Gels in Biomedicine: Controlling Structure to Improve Performance
Controlling the nano, micro and macro scale architecture of hydrogels has proven particularly effective in regulating cell response at the material-tissue interface. This presentation covers a few of the advanced design principles currently being applied to engineer cell-compatible biomedical hydrogels, with specific focus on how sophisticated new materials systems may lead the way to new discoveries in basic science, clinical medicine and biotechnology.

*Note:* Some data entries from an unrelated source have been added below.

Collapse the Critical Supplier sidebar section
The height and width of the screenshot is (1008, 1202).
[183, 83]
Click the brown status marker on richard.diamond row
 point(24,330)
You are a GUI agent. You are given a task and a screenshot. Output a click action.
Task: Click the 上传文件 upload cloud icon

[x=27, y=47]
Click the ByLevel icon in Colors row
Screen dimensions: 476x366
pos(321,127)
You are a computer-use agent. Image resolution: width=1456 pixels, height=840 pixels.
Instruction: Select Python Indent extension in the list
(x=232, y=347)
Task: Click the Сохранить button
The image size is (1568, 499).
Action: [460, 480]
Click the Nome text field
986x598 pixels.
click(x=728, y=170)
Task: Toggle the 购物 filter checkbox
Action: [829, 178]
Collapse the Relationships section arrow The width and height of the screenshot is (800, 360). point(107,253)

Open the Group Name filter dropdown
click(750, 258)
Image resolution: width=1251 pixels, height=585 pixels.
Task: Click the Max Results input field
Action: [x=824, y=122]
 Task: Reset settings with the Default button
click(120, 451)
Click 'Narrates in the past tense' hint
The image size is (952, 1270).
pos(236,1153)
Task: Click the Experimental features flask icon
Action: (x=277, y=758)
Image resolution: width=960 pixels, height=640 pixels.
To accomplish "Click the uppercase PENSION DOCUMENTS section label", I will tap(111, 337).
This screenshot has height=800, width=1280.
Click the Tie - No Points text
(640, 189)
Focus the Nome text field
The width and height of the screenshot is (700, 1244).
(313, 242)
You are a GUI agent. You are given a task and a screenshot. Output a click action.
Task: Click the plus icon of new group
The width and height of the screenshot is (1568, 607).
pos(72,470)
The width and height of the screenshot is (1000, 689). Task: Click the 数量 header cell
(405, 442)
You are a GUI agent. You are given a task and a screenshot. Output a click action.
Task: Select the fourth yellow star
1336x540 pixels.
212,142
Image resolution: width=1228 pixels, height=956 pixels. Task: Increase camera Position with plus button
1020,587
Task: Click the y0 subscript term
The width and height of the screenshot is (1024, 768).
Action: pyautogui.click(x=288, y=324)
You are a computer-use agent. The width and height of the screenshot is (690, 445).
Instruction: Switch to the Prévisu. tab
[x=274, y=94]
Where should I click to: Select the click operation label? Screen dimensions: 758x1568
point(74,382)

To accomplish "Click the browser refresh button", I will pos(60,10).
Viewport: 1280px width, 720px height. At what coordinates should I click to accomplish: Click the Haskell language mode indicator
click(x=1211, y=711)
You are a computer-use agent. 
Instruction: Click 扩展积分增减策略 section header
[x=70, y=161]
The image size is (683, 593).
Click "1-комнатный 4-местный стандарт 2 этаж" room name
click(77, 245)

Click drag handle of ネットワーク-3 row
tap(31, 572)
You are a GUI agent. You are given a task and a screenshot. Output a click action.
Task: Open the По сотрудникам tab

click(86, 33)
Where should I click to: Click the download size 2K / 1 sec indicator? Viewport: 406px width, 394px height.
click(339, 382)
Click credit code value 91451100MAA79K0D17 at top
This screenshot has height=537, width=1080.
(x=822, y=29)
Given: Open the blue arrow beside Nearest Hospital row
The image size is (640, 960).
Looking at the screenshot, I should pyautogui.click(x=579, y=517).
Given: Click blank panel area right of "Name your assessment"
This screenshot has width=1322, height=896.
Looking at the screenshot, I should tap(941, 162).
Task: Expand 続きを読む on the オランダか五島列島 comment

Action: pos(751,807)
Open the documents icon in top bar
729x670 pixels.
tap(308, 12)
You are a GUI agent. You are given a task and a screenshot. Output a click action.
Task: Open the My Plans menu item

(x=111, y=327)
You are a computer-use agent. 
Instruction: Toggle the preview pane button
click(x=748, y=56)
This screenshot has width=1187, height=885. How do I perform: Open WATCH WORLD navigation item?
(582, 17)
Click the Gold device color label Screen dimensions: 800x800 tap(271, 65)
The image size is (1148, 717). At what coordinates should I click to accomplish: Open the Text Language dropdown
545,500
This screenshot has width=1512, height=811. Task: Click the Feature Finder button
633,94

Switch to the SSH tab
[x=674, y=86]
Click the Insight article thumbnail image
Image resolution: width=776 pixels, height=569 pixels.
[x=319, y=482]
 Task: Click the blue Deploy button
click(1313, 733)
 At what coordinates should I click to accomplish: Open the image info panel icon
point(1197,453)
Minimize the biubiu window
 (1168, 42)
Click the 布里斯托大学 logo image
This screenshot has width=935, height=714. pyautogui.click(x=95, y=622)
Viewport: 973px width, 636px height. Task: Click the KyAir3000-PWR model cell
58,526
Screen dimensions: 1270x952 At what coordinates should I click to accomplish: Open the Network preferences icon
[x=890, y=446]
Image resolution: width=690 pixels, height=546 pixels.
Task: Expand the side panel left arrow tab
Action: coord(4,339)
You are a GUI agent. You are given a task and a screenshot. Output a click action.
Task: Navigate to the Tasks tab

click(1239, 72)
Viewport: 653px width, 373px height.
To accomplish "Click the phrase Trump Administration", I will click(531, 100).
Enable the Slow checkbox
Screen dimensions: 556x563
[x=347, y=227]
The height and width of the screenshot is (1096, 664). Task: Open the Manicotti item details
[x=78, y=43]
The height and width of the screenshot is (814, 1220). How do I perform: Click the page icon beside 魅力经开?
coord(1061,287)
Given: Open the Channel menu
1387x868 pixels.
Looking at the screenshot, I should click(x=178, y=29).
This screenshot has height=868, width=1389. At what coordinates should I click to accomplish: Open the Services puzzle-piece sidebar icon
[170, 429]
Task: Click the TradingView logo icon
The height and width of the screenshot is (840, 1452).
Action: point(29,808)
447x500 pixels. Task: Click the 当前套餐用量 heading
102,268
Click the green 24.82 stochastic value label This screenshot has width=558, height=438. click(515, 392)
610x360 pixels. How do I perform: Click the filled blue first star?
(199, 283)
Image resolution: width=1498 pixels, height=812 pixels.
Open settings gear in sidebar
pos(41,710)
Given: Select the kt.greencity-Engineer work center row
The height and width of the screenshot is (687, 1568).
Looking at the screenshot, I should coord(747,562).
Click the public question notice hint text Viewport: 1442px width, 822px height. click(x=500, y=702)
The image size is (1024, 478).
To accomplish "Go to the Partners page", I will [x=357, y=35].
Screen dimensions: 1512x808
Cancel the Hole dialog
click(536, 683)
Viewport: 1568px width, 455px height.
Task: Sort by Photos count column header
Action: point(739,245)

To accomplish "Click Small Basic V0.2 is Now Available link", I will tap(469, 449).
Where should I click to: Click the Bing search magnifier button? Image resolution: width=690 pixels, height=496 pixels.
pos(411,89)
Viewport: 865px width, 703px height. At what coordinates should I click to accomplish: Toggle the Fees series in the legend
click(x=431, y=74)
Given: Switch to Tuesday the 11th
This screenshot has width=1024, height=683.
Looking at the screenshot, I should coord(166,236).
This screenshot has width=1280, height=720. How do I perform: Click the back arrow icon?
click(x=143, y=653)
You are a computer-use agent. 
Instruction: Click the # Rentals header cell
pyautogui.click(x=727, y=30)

In the near future, hydrogels are expected to play a much greater role in biomedicine, changing the way we approach issues in stem cell research, cancer biology, drug discovery, tissue engineering and biotechnology. The development of improved methods to synthesize cell-compatible hydrogels to accommodate this trend depends on a thorough understanding of the design possibilities and the limitations.  While biological systems provide an exceptional source of design inspiration for creating cell-compatible materials, man-made water-soluble polymers and polymer chemistry have contributed to the establishment of better control over the properties and reliability of the polymeric macromolecules, and subsequently, better control over the properties of the materials they form.

Nanoscience is the study, manipulation and engineering of matter, particles and structures on the nanometer scale. In biomaterial design, important properties are determined by the way molecules and atoms assemble on the nanoscale into larger structures. This is because cell-biomaterial interactions, which are governed at the nanometer length scale, can be manipulated based on modifications to the molecular assembly of the material.


  1. Seliktar D., “Designing Cell-Compatible Hydrogels for Biomedical Applications,” Science, 336(6085):1124-8, 2012.
  2. Mironi-Harpaz, I., Wang, D.Y., Venkatraman, S., Seliktar, D. “Photopolymerization of Cell-Encapsulating Hydrogels: Crosslinking Efficiency Versus Cytotoxicity,” Acta Biomaterialia, 8(5):1838-48, 2012.
  3. Shachaf, Y., Gonen-Wadmany, M., Seliktar, D., “The biocompatibility of PluronicF127 fibrinogen-based hydrogels,” Biomaterials, 31(10):2836-47, 2010.
  4. Dikovsky, D., Bianco-Peled, H., Seliktar, D., “The effect of Structural Alterations of PEG-Fibrinogen Hydrogel Scaffold on 3-D Cellular Morphology and Cellular Migration,” Biomaterials, 27(8):1496-506, 2006.
  5. Almany, L., Seliktar, D., “Bio-Synthetic Hydrogel Scaffolds made from Fibrinogen and Polyethylene Glycol for 3-D Cell Cultures,” Biomaterials, May, 26(15):2467-77,2005.